Answer: $(x-1)(x-1)(x-2i)(x+2i)$ Explain
This is a question about breaking down a big polynomial into smaller, simpler pieces called linear factors, even using imaginary numbers sometimes! . The solving step is:

Hey there, math explorers! Tommy Parker here, ready to tackle this super cool polynomial puzzle! Our big polynomial is $P(x)=x^{4}-2 x^{3}+5 x^{2}-8 x+4$. We want to break it down into tiny $(x-a)$ pieces.

**Step 1: Let's play detective and guess some easy numbers for x!**
I love trying numbers like 1, -1, 2, -2. Let's try x=1 first:
$P(1) = (1)^4 - 2(1)^3 + 5(1)^2 - 8(1) + 4$
$P(1) = 1 - 2 + 5 - 8 + 4$
$P(1) = (1+5+4) - (2+8) = 10 - 10 = 0$.
Woohoo! Since P(1) is 0, it means that $(x-1)$ is one of our special pieces (a factor)!

**Step 2: Let's "peel off" this piece!**
Now that we know $(x-1)$ is a factor, we can divide our big polynomial by $(x-1)$ to find what's left. It's like doing a special division trick with just the numbers in front of the x's:
We take the coefficients: 1, -2, 5, -8, 4. And our factor number is 1 (from x-1).

1 | 1 -2 5 -8 4
| 1 -1 4 -4
------------------
1 -1 4 -4 0

The last number is 0, which means it divided perfectly! The new numbers (1, -1, 4, -4) are the coefficients of our next polynomial, which is one degree smaller. So, it's $1x^3 - 1x^2 + 4x - 4$.
Now our polynomial looks like this: $P(x) = (x-1)(x^3 - x^2 + 4x - 4)$.

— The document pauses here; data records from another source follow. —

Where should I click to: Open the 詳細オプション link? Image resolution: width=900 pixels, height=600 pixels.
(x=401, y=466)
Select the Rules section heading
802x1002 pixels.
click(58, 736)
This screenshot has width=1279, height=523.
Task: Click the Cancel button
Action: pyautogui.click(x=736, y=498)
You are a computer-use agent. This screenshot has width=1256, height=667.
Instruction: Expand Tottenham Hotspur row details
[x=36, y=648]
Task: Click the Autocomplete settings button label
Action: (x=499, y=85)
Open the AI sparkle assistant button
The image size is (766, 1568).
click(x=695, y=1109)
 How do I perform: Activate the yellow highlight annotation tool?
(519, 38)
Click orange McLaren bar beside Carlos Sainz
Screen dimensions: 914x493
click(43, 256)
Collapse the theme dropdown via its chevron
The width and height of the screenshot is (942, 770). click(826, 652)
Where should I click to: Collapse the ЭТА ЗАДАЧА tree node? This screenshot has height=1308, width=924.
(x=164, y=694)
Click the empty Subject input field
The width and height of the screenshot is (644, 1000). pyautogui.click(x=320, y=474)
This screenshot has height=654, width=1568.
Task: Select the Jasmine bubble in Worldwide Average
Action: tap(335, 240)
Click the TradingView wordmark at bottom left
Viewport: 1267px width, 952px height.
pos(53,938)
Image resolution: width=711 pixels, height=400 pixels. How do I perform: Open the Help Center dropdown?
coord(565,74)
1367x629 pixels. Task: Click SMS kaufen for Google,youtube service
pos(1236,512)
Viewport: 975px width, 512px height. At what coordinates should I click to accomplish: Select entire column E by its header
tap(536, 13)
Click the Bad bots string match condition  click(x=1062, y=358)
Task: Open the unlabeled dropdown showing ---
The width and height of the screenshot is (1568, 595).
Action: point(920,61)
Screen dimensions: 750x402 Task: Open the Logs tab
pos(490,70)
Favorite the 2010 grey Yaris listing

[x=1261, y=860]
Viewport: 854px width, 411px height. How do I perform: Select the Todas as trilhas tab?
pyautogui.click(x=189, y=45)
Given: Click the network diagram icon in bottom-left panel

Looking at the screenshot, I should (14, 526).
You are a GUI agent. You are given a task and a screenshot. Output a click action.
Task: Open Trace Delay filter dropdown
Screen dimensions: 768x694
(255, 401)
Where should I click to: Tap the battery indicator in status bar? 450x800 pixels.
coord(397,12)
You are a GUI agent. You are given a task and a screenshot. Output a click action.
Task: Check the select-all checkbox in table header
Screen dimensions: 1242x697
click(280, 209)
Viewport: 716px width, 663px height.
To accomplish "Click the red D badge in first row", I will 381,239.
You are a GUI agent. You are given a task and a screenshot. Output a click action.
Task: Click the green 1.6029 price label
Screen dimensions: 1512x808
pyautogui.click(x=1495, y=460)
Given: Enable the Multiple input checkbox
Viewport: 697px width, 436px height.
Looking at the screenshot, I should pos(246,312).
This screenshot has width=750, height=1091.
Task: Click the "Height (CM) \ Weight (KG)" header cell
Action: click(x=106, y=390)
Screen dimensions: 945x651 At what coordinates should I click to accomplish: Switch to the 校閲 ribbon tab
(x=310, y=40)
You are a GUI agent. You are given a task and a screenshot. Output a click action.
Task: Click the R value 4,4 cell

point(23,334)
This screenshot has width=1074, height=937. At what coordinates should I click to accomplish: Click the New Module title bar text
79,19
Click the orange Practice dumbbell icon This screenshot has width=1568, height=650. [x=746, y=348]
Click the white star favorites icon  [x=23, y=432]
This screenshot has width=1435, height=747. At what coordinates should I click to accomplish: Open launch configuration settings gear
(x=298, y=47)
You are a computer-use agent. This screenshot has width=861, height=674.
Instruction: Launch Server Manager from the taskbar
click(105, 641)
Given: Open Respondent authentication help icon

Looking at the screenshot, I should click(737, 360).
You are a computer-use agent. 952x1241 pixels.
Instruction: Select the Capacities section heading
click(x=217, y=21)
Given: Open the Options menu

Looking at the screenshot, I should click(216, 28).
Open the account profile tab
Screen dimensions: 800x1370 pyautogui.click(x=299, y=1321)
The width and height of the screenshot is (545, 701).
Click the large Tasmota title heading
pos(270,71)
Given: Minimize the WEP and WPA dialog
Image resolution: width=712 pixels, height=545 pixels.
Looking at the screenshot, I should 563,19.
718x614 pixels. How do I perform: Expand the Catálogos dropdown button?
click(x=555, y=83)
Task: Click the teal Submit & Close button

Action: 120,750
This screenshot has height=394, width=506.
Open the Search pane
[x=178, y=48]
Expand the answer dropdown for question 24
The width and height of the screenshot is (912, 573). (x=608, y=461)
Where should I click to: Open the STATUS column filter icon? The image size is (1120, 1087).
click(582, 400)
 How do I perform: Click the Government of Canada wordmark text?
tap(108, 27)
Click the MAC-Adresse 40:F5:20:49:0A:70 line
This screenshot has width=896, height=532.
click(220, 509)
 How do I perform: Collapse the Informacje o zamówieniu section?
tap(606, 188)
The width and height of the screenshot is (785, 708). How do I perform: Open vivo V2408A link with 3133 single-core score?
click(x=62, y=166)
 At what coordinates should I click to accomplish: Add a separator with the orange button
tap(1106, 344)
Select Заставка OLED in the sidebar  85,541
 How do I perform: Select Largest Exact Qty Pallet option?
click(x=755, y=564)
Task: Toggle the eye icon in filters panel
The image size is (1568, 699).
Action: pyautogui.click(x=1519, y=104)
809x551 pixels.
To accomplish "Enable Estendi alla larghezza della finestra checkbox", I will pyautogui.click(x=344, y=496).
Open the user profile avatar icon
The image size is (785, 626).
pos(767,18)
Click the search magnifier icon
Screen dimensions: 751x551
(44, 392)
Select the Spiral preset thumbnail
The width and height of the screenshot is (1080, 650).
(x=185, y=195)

**Step 3: Can we find another $(x-1)$ piece?**
Let's see if $x=1$ works again for our new polynomial: $Q(x) = x^3 - x^2 + 4x - 4$.
$Q(1) = (1)^3 - (1)^2 + 4(1) - 4 = 1 - 1 + 4 - 4 = 0$.
It works again! So $(x-1)$ is another factor! Let's do our division trick one more time:

1 | 1 -1 4 -4
| 1 0 4
-----------------
1 0 4 0

Look! The new numbers are (1, 0, 4). This means we have $1x^2 + 0x + 4$, which is just $x^2 + 4$.
So far, $P(x) = (x-1)(x-1)(x^2 + 4)$. We can write $(x-1)(x-1)$ as $(x-1)^2$.

**Step 4: Breaking down $x^2 + 4$ into linear pieces!**
Now we have $x^2 + 4$. Can we break this into two tiny pieces like $(x-something)(x-another_something)$?
Normally, if we only used regular numbers, we'd say no because $x^2$ is always zero or positive, so $x^2 + 4$ is always at least 4 and never 0.
But wait! Sometimes in math, we learn about special "imaginary" numbers! The most famous one is 'i', which is super cool because $i \times i = -1$.
If we pretend $x^2 + 4 = 0$, then $x^2 = -4$.
What number multiplied by itself gives -4?
Well, $2i \times 2i = 4 \times (i \times i) = 4 \times (-1) = -4$.
And $(-2i) \times (-2i) = 4 \times (i \times i) = 4 \times (-1) = -4$.
So, our two "x" values that make it zero are $2i$ and $-2i$.
This means $x^2 + 4$ can be broken into $(x - 2i)$ and $(x - (-2i))$, which is $(x - 2i)(x + 2i)$.

**Step 5: Putting all the pieces together!**
We found all our little pieces!
$P(x) = (x-1)(x-1)(x-2i)(x+2i)$.
And that's our final answer! Isn't math fun when we break it down into puzzles?